To find the indicated angle of a right triangle, you use the inverse trigonometric functions based on the two known side lengths. Specifically, if you know the lengths of any two sides, you can apply inverse sine (sin⁻¹), inverse cosine (cos⁻¹), or inverse tangent (tan⁻¹) to calculate the measure of the indicated acute angle.
What information do you need to find the indicated angle?
You must know the lengths of at least two sides of the right triangle. The sides are labeled relative to the indicated angle: the opposite side is across from the angle, the adjacent side is next to it (but not the hypotenuse), and the hypotenuse is the longest side opposite the right angle. With two known sides, you can choose the correct trigonometric ratio.
Which trigonometric function should you use?
Select the function that matches the sides you know. Use this guide:
- Sine (sin): Use when you know the opposite side and the hypotenuse. Formula: sin(θ) = opposite / hypotenuse.
- Cosine (cos): Use when you know the adjacent side and the hypotenuse. Formula: cos(θ) = adjacent / hypotenuse.
- Tangent (tan): Use when you know the opposite side and the adjacent side. Formula: tan(θ) = opposite / adjacent.
After setting up the ratio, apply the inverse function (sin⁻¹, cos⁻¹, or tan⁻¹) to isolate the angle.
How do you calculate the angle step by step?
- Identify the sides: Label the opposite, adjacent, and hypotenuse relative to the indicated angle.
- Choose the ratio: Pick sine, cosine, or tangent based on the two known sides.

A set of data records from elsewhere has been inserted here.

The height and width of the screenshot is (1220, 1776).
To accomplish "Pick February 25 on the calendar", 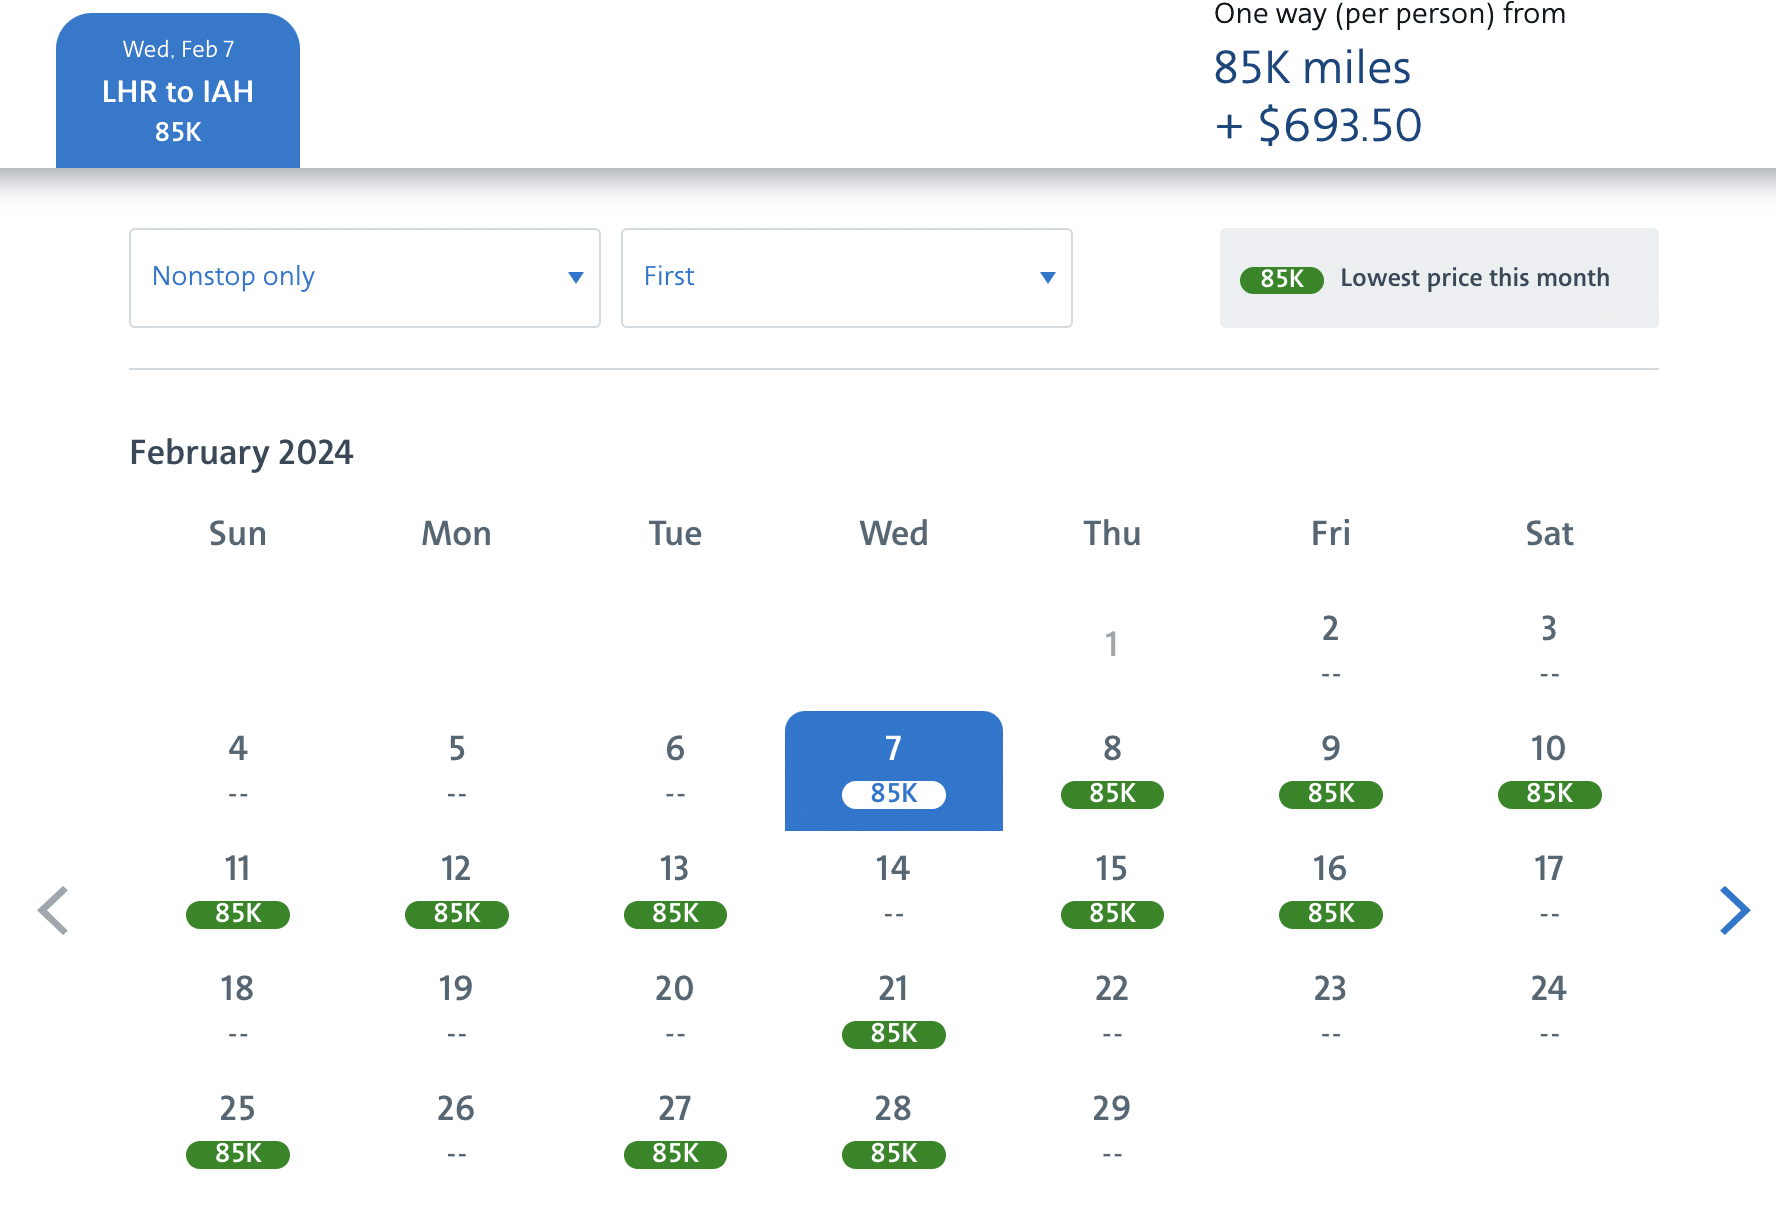I will [x=238, y=1131].
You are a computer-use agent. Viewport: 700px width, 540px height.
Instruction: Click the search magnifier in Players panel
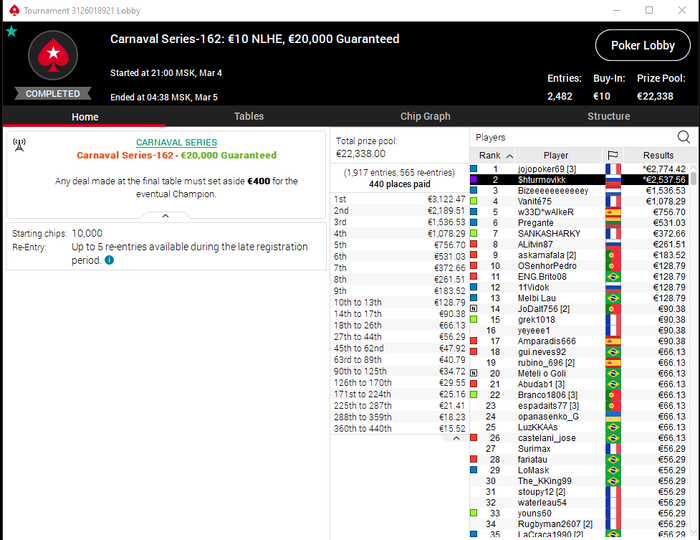point(683,137)
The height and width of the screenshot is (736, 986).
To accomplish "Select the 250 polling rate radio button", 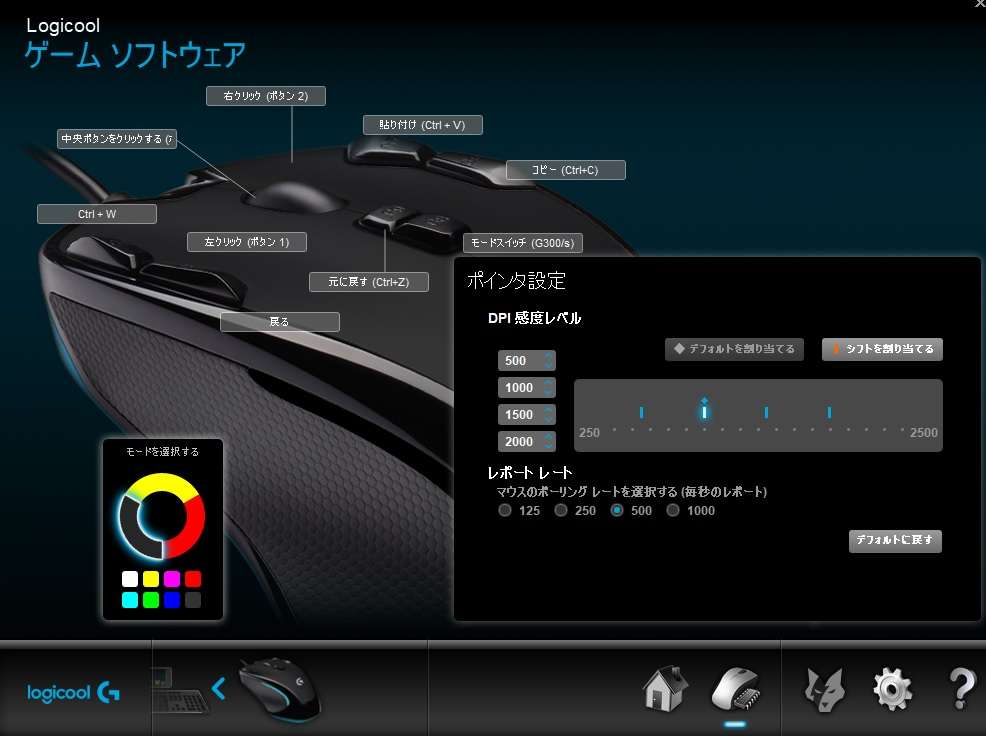I will point(561,510).
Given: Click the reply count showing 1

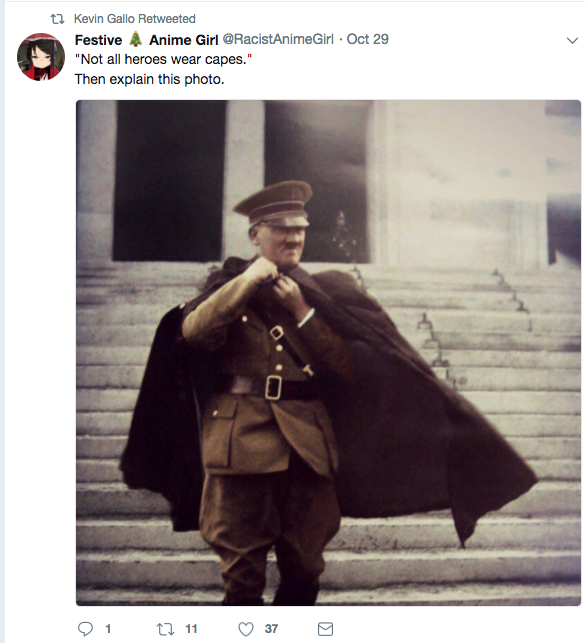Looking at the screenshot, I should point(108,629).
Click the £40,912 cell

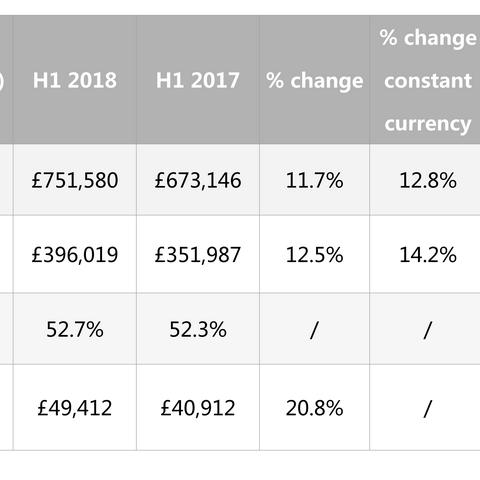198,408
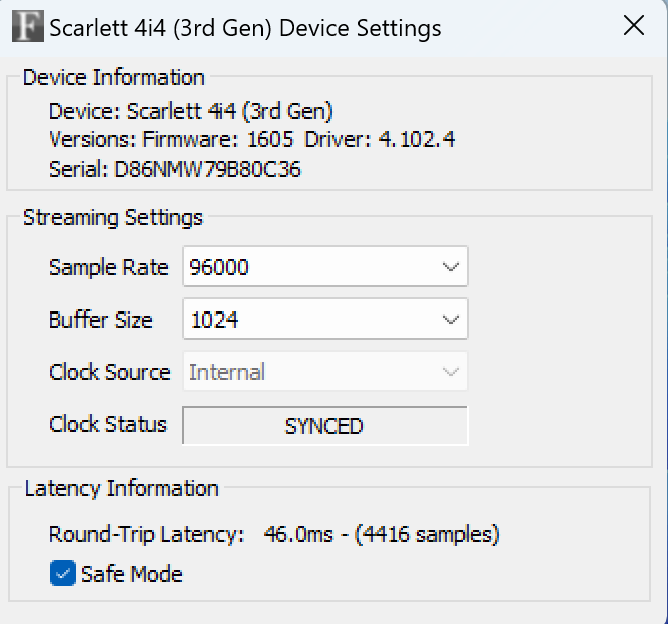The image size is (668, 624).
Task: Click the window title bar text
Action: (245, 28)

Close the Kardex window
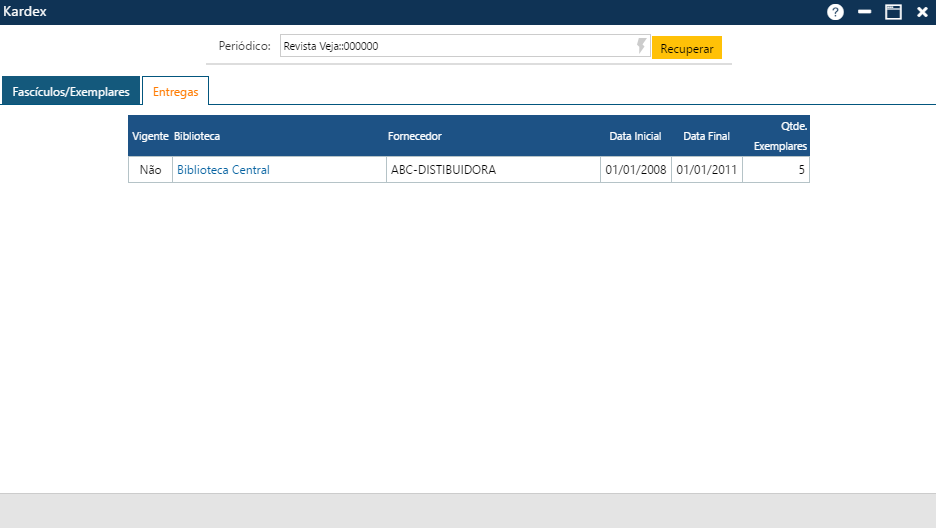922,12
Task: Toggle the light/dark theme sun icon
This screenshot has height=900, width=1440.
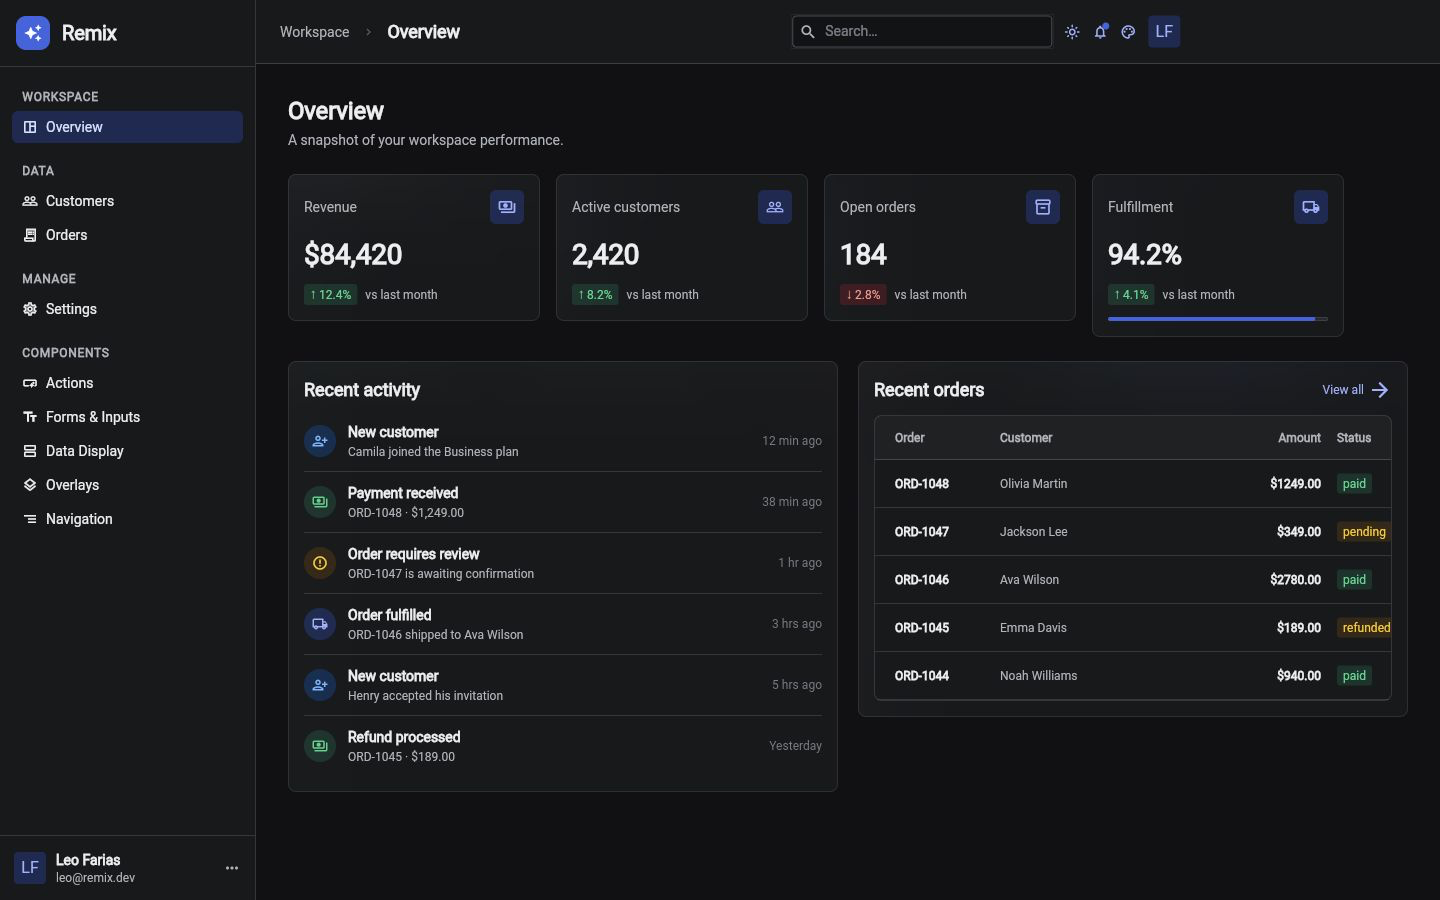Action: tap(1072, 32)
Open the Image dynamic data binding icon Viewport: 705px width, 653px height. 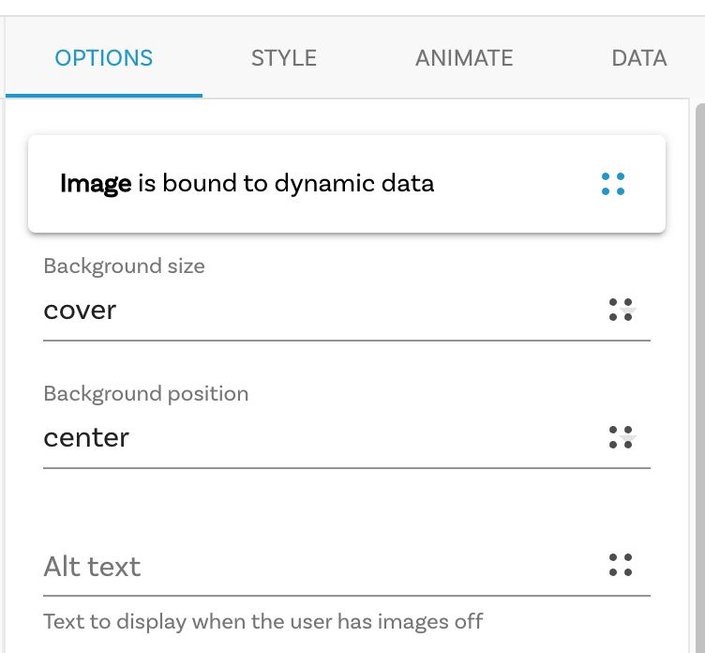click(613, 184)
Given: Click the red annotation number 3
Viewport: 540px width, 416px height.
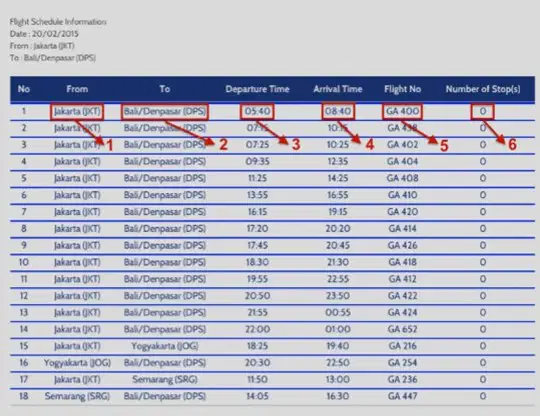Looking at the screenshot, I should [x=296, y=145].
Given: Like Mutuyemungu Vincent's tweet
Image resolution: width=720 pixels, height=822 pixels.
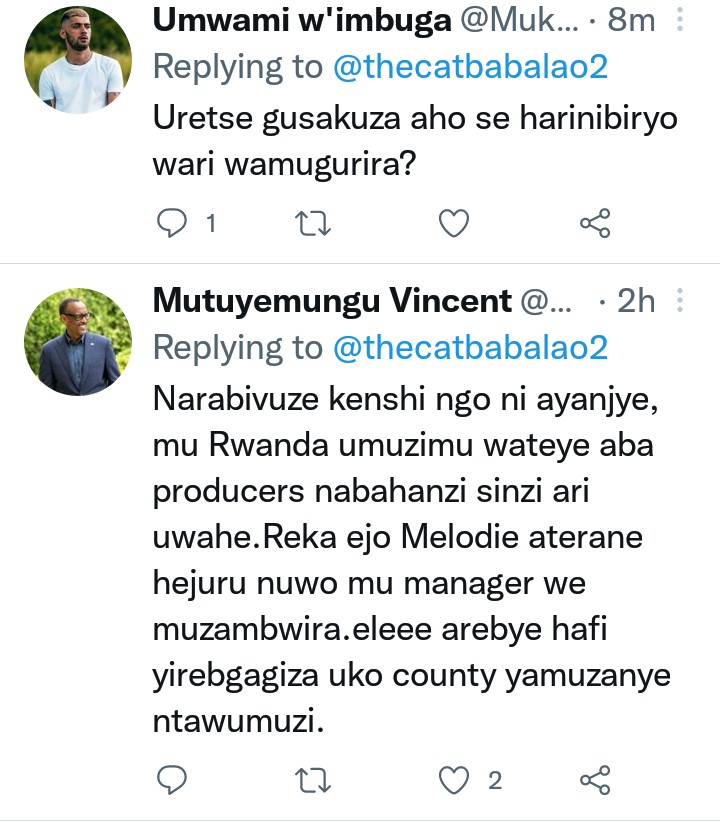Looking at the screenshot, I should 455,780.
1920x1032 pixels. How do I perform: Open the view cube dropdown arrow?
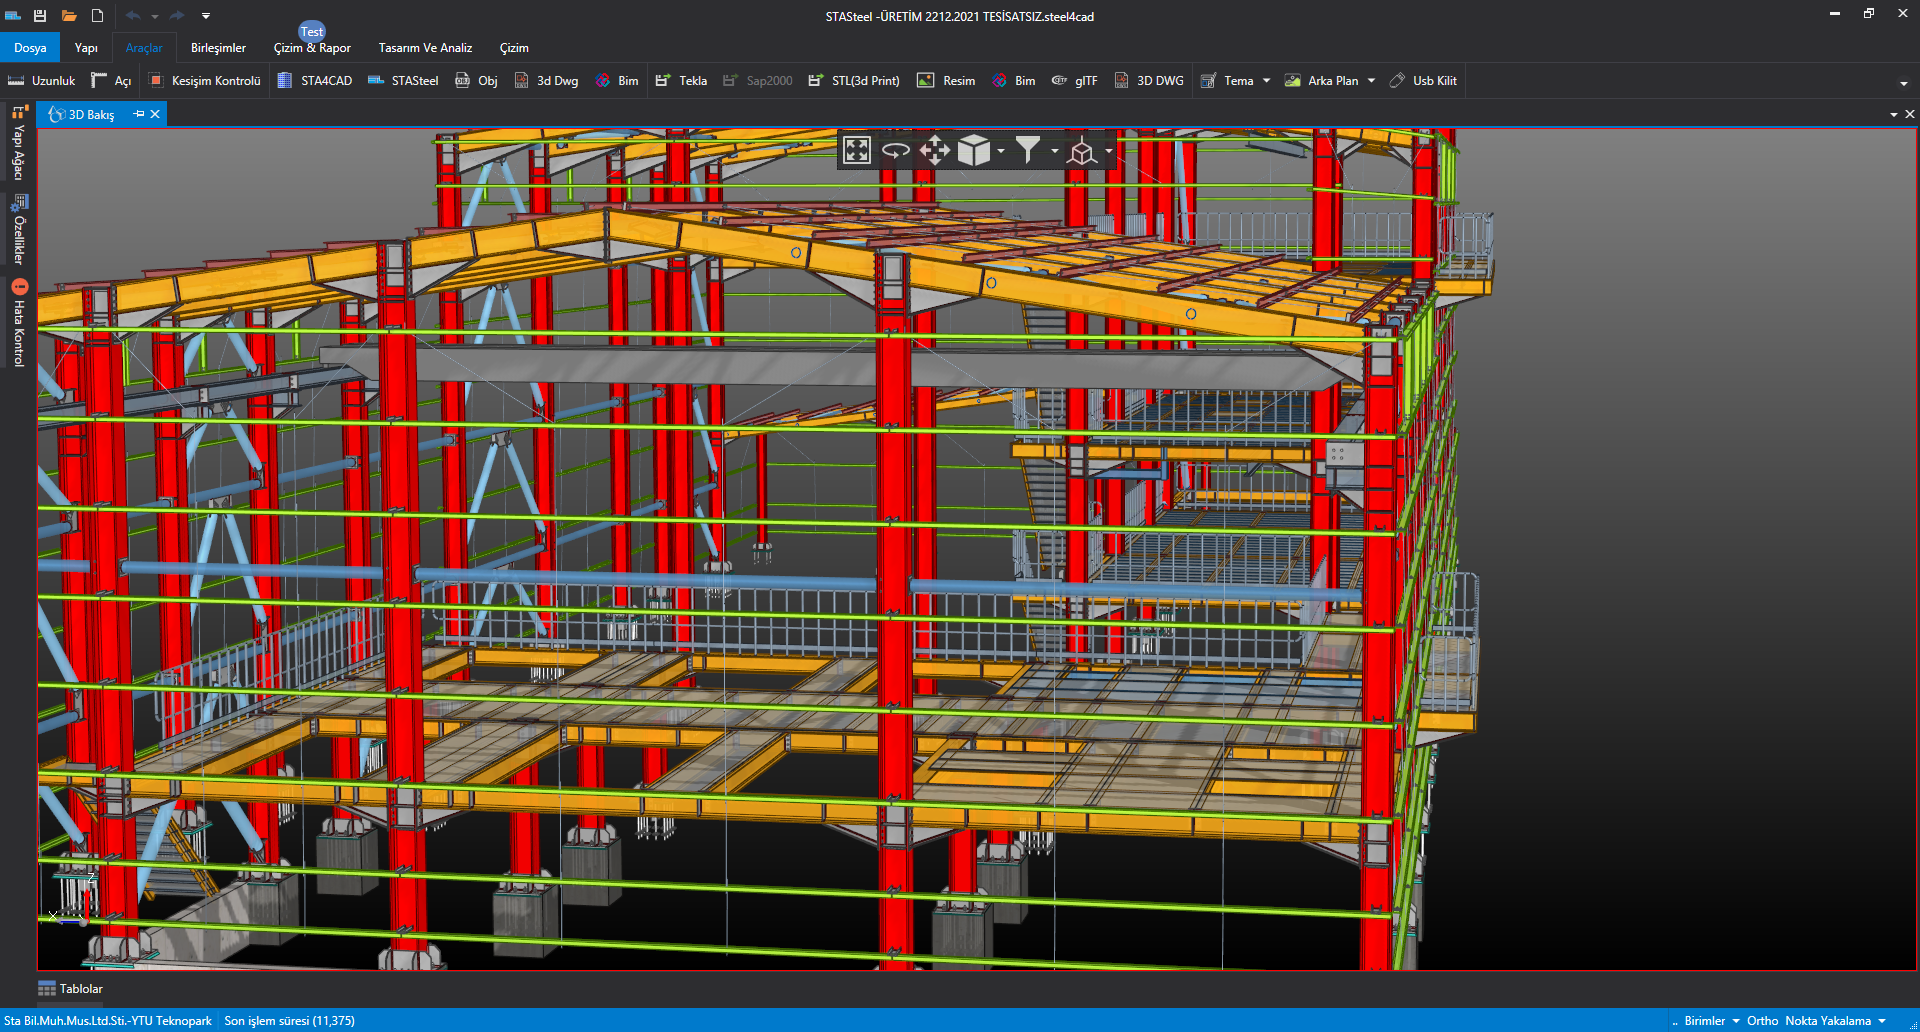(1001, 151)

- Write the equation: For example, if opposite = 5 and hypotenuse = 10, write sin(θ) = 5/10 = 0.5.
- Apply the inverse: Use sin⁻¹(0.5) on a calculator to get θ = 30°.
- Check units: Ensure your calculator is in degree mode if you want the answer in degrees.
Can a table help you choose the correct method?
| Known sides | Trigonometric ratio | Inverse function to use |
|---|---|---|
| Opposite and hypotenuse | sin(θ) = opposite / hypotenuse | θ = sin⁻¹(opposite / hypotenuse) |
| Adjacent and hypotenuse | cos(θ) = adjacent / hypotenuse | θ = cos⁻¹(adjacent / hypotenuse) |
| Opposite and adjacent | tan(θ) = opposite / adjacent | θ = tan⁻¹(opposite / adjacent) |
This table summarizes the three possible cases. Always verify that the triangle is a right triangle before applying these methods, as the trigonometric ratios only hold for right triangles.